Birmingham City Council
Mayor Woodfin Previews FY 2019 Budget, the City’s Largest Ever
Birmingham Mayor Randall Woodfin gave members of the City Council a preview of his proposed FY 2019 operating budget during a committee meeting Wednesday.
While his brief presentation included few specifics — the full operating budget will be presented during the City Council’s regular meeting Tuesday — Woodfin did address the pressing issue of the city’s unfunded pension liability and encourage neighborhood associations to be more proactive in their individual revitalization efforts.
At $436 million, the new budget will be the city’s largest to date, edging out the previous year’s budget by $8 million. While that budget, originally presented by then-Mayor William Bell, was passed shortly after Woodfin’s inauguration last year, the FY 2019 budget will be the first his administration has overseen from the beginning of the process.

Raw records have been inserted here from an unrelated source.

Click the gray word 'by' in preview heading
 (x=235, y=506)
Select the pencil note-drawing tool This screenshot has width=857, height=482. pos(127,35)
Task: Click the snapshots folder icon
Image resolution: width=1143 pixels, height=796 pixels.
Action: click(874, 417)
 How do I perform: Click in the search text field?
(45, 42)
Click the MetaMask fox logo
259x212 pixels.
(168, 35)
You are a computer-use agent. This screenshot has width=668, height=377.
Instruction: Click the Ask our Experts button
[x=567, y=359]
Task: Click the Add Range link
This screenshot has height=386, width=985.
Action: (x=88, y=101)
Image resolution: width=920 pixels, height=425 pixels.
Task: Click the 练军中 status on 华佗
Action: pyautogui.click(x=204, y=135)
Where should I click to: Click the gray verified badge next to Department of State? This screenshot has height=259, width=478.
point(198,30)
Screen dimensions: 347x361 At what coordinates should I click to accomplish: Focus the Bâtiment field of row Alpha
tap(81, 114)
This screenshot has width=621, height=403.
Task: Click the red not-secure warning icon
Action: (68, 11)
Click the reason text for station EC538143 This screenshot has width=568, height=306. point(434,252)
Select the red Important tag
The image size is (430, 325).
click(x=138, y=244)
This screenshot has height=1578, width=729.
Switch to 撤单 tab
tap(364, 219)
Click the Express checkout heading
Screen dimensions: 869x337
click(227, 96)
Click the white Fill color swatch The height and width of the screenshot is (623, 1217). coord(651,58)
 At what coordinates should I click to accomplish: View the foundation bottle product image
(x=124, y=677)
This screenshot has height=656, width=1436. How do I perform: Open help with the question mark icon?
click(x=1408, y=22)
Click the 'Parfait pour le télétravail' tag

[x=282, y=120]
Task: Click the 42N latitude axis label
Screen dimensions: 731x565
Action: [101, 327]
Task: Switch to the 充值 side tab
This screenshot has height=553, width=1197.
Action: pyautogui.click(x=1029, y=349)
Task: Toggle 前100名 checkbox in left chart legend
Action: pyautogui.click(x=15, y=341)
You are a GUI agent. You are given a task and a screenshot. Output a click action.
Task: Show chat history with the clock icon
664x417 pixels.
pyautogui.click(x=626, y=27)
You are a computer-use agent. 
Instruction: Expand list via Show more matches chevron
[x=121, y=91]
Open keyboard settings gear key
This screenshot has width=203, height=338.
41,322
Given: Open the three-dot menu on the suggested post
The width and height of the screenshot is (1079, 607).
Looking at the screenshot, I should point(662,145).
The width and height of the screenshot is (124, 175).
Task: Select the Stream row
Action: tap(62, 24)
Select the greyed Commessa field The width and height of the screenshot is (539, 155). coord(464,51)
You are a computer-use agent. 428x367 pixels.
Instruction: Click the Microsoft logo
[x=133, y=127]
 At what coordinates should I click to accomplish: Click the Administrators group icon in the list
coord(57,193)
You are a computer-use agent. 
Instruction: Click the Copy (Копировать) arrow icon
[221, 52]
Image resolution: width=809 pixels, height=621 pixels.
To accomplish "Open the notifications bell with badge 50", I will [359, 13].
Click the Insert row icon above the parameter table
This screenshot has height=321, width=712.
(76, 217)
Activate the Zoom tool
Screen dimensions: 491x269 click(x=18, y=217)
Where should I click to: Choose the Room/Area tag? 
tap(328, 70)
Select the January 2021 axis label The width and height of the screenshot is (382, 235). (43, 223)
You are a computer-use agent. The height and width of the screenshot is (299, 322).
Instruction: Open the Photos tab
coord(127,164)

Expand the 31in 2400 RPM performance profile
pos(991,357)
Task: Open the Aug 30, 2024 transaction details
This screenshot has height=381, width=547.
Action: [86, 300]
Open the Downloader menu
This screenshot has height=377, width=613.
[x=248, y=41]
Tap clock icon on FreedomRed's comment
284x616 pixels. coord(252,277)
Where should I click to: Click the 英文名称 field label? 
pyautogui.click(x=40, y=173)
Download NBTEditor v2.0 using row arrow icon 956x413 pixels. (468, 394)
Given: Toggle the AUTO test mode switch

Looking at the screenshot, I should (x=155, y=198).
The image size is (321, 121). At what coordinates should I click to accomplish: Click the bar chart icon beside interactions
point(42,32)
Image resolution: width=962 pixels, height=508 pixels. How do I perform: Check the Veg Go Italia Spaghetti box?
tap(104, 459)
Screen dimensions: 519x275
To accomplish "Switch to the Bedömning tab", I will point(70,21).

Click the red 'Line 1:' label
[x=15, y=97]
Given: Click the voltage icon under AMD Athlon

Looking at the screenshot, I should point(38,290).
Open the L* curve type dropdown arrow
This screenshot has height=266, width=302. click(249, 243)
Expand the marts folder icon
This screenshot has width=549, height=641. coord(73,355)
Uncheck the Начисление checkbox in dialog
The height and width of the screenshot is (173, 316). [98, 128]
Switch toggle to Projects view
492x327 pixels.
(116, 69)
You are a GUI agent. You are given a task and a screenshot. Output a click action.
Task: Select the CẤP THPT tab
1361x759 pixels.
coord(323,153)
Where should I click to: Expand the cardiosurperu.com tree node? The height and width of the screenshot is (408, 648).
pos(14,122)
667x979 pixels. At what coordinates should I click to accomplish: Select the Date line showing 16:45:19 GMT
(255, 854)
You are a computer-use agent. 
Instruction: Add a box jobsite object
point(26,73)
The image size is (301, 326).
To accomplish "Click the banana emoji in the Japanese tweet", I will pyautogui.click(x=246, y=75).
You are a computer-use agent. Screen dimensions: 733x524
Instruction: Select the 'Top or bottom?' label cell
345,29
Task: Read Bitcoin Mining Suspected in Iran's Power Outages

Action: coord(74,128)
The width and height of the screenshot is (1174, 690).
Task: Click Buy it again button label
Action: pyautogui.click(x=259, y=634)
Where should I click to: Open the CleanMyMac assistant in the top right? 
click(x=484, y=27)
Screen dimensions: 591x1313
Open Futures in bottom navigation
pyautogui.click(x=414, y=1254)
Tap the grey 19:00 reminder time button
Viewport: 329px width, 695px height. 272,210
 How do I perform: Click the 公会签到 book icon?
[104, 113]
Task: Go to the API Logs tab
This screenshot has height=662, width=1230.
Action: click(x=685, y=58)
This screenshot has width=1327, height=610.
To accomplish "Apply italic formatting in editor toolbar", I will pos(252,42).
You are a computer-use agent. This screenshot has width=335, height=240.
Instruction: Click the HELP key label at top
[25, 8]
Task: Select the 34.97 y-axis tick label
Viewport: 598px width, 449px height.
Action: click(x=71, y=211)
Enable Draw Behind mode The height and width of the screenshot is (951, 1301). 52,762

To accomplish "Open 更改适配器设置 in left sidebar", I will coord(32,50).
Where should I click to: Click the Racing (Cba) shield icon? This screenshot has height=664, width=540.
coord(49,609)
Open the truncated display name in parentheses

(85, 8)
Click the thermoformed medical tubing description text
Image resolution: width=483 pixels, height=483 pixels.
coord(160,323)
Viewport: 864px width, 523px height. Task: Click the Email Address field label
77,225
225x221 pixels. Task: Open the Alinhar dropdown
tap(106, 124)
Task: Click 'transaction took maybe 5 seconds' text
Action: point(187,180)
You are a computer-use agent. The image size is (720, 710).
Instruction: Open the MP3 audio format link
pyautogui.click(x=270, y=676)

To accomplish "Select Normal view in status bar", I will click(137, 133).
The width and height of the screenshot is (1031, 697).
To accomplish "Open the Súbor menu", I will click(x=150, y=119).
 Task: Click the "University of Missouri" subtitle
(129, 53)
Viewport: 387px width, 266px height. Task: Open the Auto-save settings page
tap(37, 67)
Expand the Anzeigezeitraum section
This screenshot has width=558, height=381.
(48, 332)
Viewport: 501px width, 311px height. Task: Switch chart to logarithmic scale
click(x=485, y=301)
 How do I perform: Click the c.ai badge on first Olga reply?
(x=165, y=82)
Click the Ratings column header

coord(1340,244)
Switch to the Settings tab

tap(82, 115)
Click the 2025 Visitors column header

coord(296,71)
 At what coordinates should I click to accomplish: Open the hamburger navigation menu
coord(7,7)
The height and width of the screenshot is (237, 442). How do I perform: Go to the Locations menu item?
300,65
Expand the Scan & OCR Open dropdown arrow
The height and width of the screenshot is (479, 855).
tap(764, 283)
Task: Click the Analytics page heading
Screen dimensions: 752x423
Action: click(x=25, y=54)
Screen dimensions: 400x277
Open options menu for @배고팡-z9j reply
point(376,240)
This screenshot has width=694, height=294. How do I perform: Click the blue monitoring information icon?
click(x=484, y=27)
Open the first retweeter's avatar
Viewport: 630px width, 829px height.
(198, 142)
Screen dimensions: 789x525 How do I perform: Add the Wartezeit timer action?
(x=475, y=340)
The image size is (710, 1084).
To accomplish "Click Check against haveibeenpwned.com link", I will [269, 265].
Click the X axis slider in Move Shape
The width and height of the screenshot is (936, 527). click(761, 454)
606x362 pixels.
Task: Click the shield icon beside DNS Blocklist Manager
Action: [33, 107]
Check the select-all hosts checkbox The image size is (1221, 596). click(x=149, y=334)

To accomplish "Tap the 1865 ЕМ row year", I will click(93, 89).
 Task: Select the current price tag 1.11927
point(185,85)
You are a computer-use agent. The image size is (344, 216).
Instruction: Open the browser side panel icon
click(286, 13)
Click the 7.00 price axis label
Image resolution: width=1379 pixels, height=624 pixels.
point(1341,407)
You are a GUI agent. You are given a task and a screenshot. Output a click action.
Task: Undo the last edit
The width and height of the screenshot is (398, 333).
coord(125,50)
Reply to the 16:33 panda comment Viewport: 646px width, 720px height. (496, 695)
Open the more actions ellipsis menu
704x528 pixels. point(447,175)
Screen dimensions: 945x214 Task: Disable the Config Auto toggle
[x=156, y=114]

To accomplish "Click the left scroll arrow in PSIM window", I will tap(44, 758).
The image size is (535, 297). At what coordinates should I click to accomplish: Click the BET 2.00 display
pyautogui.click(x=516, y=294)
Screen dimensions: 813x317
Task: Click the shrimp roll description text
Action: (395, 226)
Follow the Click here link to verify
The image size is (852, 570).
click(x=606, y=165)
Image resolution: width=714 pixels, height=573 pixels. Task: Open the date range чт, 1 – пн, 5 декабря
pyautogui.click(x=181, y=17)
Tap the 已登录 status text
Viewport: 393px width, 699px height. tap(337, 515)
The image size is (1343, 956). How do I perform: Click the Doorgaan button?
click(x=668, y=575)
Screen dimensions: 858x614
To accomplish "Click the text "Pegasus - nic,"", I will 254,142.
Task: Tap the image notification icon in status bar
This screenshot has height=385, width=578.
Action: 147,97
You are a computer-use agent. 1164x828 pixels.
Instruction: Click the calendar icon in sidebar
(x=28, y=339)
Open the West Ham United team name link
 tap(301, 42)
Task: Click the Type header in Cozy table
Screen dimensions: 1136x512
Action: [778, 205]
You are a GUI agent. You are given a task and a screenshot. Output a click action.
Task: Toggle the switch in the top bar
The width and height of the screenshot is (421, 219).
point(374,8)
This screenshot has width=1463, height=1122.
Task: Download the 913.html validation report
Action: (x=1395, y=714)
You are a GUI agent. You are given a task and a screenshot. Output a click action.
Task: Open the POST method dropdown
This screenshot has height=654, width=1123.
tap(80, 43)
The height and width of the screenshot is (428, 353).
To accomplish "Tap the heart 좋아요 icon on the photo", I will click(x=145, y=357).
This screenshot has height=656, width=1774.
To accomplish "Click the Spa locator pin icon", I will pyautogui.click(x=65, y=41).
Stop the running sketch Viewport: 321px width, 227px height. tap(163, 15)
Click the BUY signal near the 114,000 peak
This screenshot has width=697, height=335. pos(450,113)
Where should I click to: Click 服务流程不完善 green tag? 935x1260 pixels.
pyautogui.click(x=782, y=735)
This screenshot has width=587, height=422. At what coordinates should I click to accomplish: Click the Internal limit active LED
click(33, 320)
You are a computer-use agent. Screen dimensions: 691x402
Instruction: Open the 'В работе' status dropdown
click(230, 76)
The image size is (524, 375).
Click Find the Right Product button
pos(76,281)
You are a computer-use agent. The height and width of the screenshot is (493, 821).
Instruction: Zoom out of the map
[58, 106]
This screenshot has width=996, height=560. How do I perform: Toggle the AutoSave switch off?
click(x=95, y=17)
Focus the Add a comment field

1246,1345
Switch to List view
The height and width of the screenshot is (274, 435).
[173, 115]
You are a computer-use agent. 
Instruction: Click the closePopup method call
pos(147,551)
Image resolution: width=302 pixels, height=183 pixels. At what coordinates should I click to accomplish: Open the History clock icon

That process has changed drastically from the previous year. The FY 2019 budget will be zero-based, meaning that each budget item is considered anew, not based on its inclusion or lack thereof in the previous year’s budget. During Wednesday’s meeting, Woodfin emphasized that this meant there were “no sacred cows” when it came to determining funding. “Literally nothing was untouchable,” he said. “It is time to make some difficult-yet-responsible decisions in order to meet our core values and number-one priority, which is neighborhood revitalization.”
To that end, Woodfin announced that $500,000 of the new budget would go toward establishing a “preventative maintenance program” for city infrastructure. He also said that the budget would invest more in ShotSpotter technology, which allows law enforcement to detect gunfire.
But Woodfin also placed some of the responsibility for neighborhood revitalization on neighborhood associations, which he pointed out had existing expense accounts that are rarely, if ever, used. A four-page document breaking down the balances of each neighborhood association’s account was given to councilors, showing that the city’s neighborhood associations have a total of $3.7 million set aside, with individual neighborhood balances ranging from $7,363.37 in Fairview to $74,867.91 in Forest Park/South Avondale.
“We’re asking residents to get involved at the neighborhood level,” Woodfin said. “Call your neighborhood leaders (and) discuss your concerns … . The money’s sitting there.”
The only other part of the budget addressed with depth at Wednesday’s meeting was the city’s pension plan funding. Birmingham has consistently underfunded the pension plan for its city employees since 2002, which Woodfin’s transition team said could lead to a financial crisis for the city in the near future.
You can read BirminghamWatch’s full breakdown of the issue here.
Woodfin said steps had been taken to address the problem; specifically, the city will allocate $2.9 million more to pensions than it had the previous year. That’s a fraction of the $10 million to $15 million needed annually to fully fund the city’s pension obligations. Woodfin said that this would be the first step in a plan for the “long-term sustainability of our pension,” and that his office would need more information before setting that larger plan into motion.
Woodfin will present the budget to the Birmingham City Council during its next meeting, which is scheduled for 9:30 a.m. on Tuesday, May 1.